What you need to do
Give back the full listing that follows exactly as it reads.
***** Dataset entries *****
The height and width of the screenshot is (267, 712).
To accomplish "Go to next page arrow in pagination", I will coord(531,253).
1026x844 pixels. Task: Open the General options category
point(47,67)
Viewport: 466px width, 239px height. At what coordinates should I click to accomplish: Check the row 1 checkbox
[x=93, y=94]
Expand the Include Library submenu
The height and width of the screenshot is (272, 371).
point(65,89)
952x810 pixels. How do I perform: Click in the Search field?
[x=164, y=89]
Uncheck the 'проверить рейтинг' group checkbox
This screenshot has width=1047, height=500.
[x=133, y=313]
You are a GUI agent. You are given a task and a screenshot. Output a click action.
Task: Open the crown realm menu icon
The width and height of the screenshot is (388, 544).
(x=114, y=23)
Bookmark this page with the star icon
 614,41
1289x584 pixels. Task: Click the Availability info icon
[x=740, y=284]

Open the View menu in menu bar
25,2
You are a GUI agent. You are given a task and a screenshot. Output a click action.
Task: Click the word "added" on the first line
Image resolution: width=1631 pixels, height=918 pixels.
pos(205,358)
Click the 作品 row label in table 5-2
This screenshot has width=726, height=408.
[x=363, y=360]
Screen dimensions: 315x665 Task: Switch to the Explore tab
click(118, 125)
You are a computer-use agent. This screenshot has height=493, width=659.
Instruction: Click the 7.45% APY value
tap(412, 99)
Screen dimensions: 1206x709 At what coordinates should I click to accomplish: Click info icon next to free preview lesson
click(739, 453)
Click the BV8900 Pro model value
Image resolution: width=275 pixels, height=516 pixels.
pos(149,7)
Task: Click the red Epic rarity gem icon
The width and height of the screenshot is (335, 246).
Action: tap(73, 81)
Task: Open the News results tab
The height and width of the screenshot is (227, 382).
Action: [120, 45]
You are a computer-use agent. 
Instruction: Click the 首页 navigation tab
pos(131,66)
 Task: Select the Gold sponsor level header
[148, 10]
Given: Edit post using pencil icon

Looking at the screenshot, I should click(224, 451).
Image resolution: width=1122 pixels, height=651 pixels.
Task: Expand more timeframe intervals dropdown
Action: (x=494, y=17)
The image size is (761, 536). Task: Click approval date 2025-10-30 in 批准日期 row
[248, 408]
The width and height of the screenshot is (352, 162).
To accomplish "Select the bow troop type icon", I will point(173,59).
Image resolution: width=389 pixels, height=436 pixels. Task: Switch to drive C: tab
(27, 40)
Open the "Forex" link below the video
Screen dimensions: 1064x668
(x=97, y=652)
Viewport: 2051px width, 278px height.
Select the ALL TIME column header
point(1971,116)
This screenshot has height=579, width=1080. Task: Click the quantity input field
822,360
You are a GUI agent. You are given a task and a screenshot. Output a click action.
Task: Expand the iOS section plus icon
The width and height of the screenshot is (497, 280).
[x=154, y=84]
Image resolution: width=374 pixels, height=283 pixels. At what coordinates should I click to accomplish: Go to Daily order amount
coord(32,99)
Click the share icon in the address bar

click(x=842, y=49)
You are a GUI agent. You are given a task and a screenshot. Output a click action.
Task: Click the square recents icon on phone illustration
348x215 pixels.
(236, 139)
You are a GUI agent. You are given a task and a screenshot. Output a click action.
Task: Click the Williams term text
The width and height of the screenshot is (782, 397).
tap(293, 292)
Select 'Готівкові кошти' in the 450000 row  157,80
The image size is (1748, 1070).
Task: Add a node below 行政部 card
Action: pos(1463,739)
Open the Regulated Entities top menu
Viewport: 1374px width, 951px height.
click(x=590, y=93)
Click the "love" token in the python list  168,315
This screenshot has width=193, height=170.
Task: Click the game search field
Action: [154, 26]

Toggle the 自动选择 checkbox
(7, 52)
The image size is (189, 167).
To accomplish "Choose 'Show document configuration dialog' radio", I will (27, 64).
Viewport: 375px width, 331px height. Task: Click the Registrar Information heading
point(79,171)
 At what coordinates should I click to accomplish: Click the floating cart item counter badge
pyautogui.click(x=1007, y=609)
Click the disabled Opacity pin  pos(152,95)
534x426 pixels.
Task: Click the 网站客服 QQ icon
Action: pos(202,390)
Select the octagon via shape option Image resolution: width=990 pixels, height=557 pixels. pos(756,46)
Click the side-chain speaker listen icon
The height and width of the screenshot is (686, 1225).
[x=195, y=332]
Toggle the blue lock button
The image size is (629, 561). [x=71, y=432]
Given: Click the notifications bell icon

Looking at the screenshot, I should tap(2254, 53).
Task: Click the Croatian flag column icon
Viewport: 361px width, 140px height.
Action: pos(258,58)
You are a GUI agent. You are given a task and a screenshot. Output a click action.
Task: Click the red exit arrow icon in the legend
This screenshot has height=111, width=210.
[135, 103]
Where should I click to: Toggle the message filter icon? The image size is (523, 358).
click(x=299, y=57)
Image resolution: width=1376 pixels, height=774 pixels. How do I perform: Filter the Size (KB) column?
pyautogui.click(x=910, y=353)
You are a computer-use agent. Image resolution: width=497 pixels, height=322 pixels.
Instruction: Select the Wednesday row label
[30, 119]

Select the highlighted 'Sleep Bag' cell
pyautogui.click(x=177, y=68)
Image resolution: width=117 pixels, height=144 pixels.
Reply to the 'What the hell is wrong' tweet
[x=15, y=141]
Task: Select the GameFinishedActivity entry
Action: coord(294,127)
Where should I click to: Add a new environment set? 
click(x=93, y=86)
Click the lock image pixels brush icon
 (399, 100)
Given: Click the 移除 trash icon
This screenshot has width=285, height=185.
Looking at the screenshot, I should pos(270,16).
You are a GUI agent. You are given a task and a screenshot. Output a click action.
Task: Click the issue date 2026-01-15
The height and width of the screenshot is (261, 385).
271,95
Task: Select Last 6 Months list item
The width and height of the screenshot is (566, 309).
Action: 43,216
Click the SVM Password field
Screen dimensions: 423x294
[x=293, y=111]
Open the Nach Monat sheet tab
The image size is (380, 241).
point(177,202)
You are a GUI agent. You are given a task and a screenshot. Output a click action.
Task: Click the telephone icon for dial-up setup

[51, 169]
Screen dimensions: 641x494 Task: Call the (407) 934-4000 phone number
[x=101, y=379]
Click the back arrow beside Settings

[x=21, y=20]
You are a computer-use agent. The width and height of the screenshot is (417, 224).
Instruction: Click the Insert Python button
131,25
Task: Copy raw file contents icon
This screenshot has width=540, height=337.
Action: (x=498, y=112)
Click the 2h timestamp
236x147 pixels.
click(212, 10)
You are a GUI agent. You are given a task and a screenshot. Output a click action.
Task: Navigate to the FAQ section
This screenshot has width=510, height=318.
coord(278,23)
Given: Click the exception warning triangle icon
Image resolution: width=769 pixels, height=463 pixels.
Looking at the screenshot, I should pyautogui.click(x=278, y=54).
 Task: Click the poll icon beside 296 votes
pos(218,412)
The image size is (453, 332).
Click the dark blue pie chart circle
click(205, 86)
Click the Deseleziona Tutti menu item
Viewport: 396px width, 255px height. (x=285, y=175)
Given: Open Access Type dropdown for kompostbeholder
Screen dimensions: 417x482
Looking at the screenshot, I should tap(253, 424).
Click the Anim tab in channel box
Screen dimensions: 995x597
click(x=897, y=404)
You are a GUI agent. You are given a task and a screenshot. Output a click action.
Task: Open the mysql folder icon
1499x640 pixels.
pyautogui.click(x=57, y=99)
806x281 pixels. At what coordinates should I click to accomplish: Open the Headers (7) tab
*****
Answer
The height and width of the screenshot is (267, 712).
To accomplish "Go to next page arrow in pagination", I will coord(531,253).
1026x844 pixels. Task: Open the General options category
point(47,67)
Viewport: 466px width, 239px height. At what coordinates should I click to accomplish: Check the row 1 checkbox
[x=93, y=94]
Expand the Include Library submenu
The height and width of the screenshot is (272, 371).
point(65,89)
952x810 pixels. How do I perform: Click in the Search field?
[x=164, y=89]
Uncheck the 'проверить рейтинг' group checkbox
This screenshot has width=1047, height=500.
[x=133, y=313]
You are a GUI agent. You are given a task and a screenshot. Output a click action.
Task: Open the crown realm menu icon
The width and height of the screenshot is (388, 544).
(x=114, y=23)
Bookmark this page with the star icon
 614,41
1289x584 pixels. Task: Click the Availability info icon
[x=740, y=284]

Open the View menu in menu bar
25,2
You are a GUI agent. You are given a task and a screenshot. Output a click action.
Task: Click the word "added" on the first line
Image resolution: width=1631 pixels, height=918 pixels.
pos(205,358)
Click the 作品 row label in table 5-2
This screenshot has width=726, height=408.
[x=363, y=360]
Screen dimensions: 315x665 Task: Switch to the Explore tab
click(118, 125)
You are a computer-use agent. This screenshot has height=493, width=659.
Instruction: Click the 7.45% APY value
tap(412, 99)
Screen dimensions: 1206x709 At what coordinates should I click to accomplish: Click info icon next to free preview lesson
click(739, 453)
Click the BV8900 Pro model value
Image resolution: width=275 pixels, height=516 pixels.
pos(149,7)
Task: Click the red Epic rarity gem icon
The width and height of the screenshot is (335, 246).
Action: tap(73, 81)
Task: Open the News results tab
The height and width of the screenshot is (227, 382).
Action: [120, 45]
You are a computer-use agent. 
Instruction: Click the 首页 navigation tab
pos(131,66)
 Task: Select the Gold sponsor level header
[148, 10]
Given: Edit post using pencil icon

Looking at the screenshot, I should click(224, 451).
Image resolution: width=1122 pixels, height=651 pixels.
Task: Expand more timeframe intervals dropdown
Action: (x=494, y=17)
The image size is (761, 536). Task: Click approval date 2025-10-30 in 批准日期 row
[248, 408]
The width and height of the screenshot is (352, 162).
To accomplish "Select the bow troop type icon", I will point(173,59).
Image resolution: width=389 pixels, height=436 pixels. Task: Switch to drive C: tab
(27, 40)
Open the "Forex" link below the video
Screen dimensions: 1064x668
(x=97, y=652)
Viewport: 2051px width, 278px height.
Select the ALL TIME column header
point(1971,116)
This screenshot has height=579, width=1080. Task: Click the quantity input field
822,360
You are a GUI agent. You are given a task and a screenshot. Output a click action.
Task: Expand the iOS section plus icon
The width and height of the screenshot is (497, 280).
[x=154, y=84]
Image resolution: width=374 pixels, height=283 pixels. At what coordinates should I click to accomplish: Go to Daily order amount
coord(32,99)
Click the share icon in the address bar

click(x=842, y=49)
You are a GUI agent. You are given a task and a screenshot. Output a click action.
Task: Click the square recents icon on phone illustration
348x215 pixels.
(236, 139)
You are a GUI agent. You are given a task and a screenshot. Output a click action.
Task: Click the Williams term text
The width and height of the screenshot is (782, 397).
tap(293, 292)
Select 'Готівкові кошти' in the 450000 row  157,80
The image size is (1748, 1070).
Task: Add a node below 行政部 card
Action: pos(1463,739)
Open the Regulated Entities top menu
Viewport: 1374px width, 951px height.
click(x=590, y=93)
Click the "love" token in the python list  168,315
This screenshot has width=193, height=170.
Task: Click the game search field
Action: [154, 26]

Toggle the 自动选择 checkbox
(7, 52)
The image size is (189, 167).
To accomplish "Choose 'Show document configuration dialog' radio", I will (27, 64).
Viewport: 375px width, 331px height. Task: Click the Registrar Information heading
point(79,171)
 At what coordinates should I click to accomplish: Click the floating cart item counter badge
pyautogui.click(x=1007, y=609)
Click the disabled Opacity pin  pos(152,95)
534x426 pixels.
Task: Click the 网站客服 QQ icon
Action: pos(202,390)
Select the octagon via shape option Image resolution: width=990 pixels, height=557 pixels. pos(756,46)
Click the side-chain speaker listen icon
The height and width of the screenshot is (686, 1225).
[x=195, y=332]
Toggle the blue lock button
The image size is (629, 561). [x=71, y=432]
Given: Click the notifications bell icon

Looking at the screenshot, I should tap(2254, 53).
Task: Click the Croatian flag column icon
Viewport: 361px width, 140px height.
Action: pos(258,58)
You are a GUI agent. You are given a task and a screenshot. Output a click action.
Task: Click the red exit arrow icon in the legend
This screenshot has height=111, width=210.
[135, 103]
Where should I click to: Toggle the message filter icon? The image size is (523, 358).
click(x=299, y=57)
Image resolution: width=1376 pixels, height=774 pixels. How do I perform: Filter the Size (KB) column?
pyautogui.click(x=910, y=353)
You are a computer-use agent. Image resolution: width=497 pixels, height=322 pixels.
Instruction: Select the Wednesday row label
[30, 119]

Select the highlighted 'Sleep Bag' cell
pyautogui.click(x=177, y=68)
Image resolution: width=117 pixels, height=144 pixels.
Reply to the 'What the hell is wrong' tweet
[x=15, y=141]
Task: Select the GameFinishedActivity entry
Action: coord(294,127)
Where should I click to: Add a new environment set? 
click(x=93, y=86)
Click the lock image pixels brush icon
 (399, 100)
Given: Click the 移除 trash icon
This screenshot has width=285, height=185.
Looking at the screenshot, I should pos(270,16).
You are a GUI agent. You are given a task and a screenshot. Output a click action.
Task: Click the issue date 2026-01-15
The height and width of the screenshot is (261, 385).
271,95
Task: Select Last 6 Months list item
The width and height of the screenshot is (566, 309).
Action: 43,216
Click the SVM Password field
Screen dimensions: 423x294
[x=293, y=111]
Open the Nach Monat sheet tab
The image size is (380, 241).
point(177,202)
You are a GUI agent. You are given a task and a screenshot. Output a click action.
Task: Click the telephone icon for dial-up setup

[51, 169]
Screen dimensions: 641x494 Task: Call the (407) 934-4000 phone number
[x=101, y=379]
Click the back arrow beside Settings

[x=21, y=20]
You are a computer-use agent. The width and height of the screenshot is (417, 224).
Instruction: Click the Insert Python button
131,25
Task: Copy raw file contents icon
This screenshot has width=540, height=337.
Action: (x=498, y=112)
Click the 2h timestamp
236x147 pixels.
click(212, 10)
You are a GUI agent. You are given a task and a screenshot. Output a click action.
Task: Navigate to the FAQ section
This screenshot has width=510, height=318.
coord(278,23)
Given: Click the exception warning triangle icon
Image resolution: width=769 pixels, height=463 pixels.
Looking at the screenshot, I should pyautogui.click(x=278, y=54).
 Task: Click the poll icon beside 296 votes
pos(218,412)
The image size is (453, 332).
Click the dark blue pie chart circle
click(205, 86)
Click the Deseleziona Tutti menu item
Viewport: 396px width, 255px height. (x=285, y=175)
Given: Open Access Type dropdown for kompostbeholder
Screen dimensions: 417x482
Looking at the screenshot, I should tap(253, 424).
Click the Anim tab in channel box
Screen dimensions: 995x597
click(x=897, y=404)
You are a GUI agent. You are given a task and a screenshot. Output a click action.
Task: Open the mysql folder icon
1499x640 pixels.
pyautogui.click(x=57, y=99)
806x281 pixels. At what coordinates should I click to accomplish: Open the Headers (7) tab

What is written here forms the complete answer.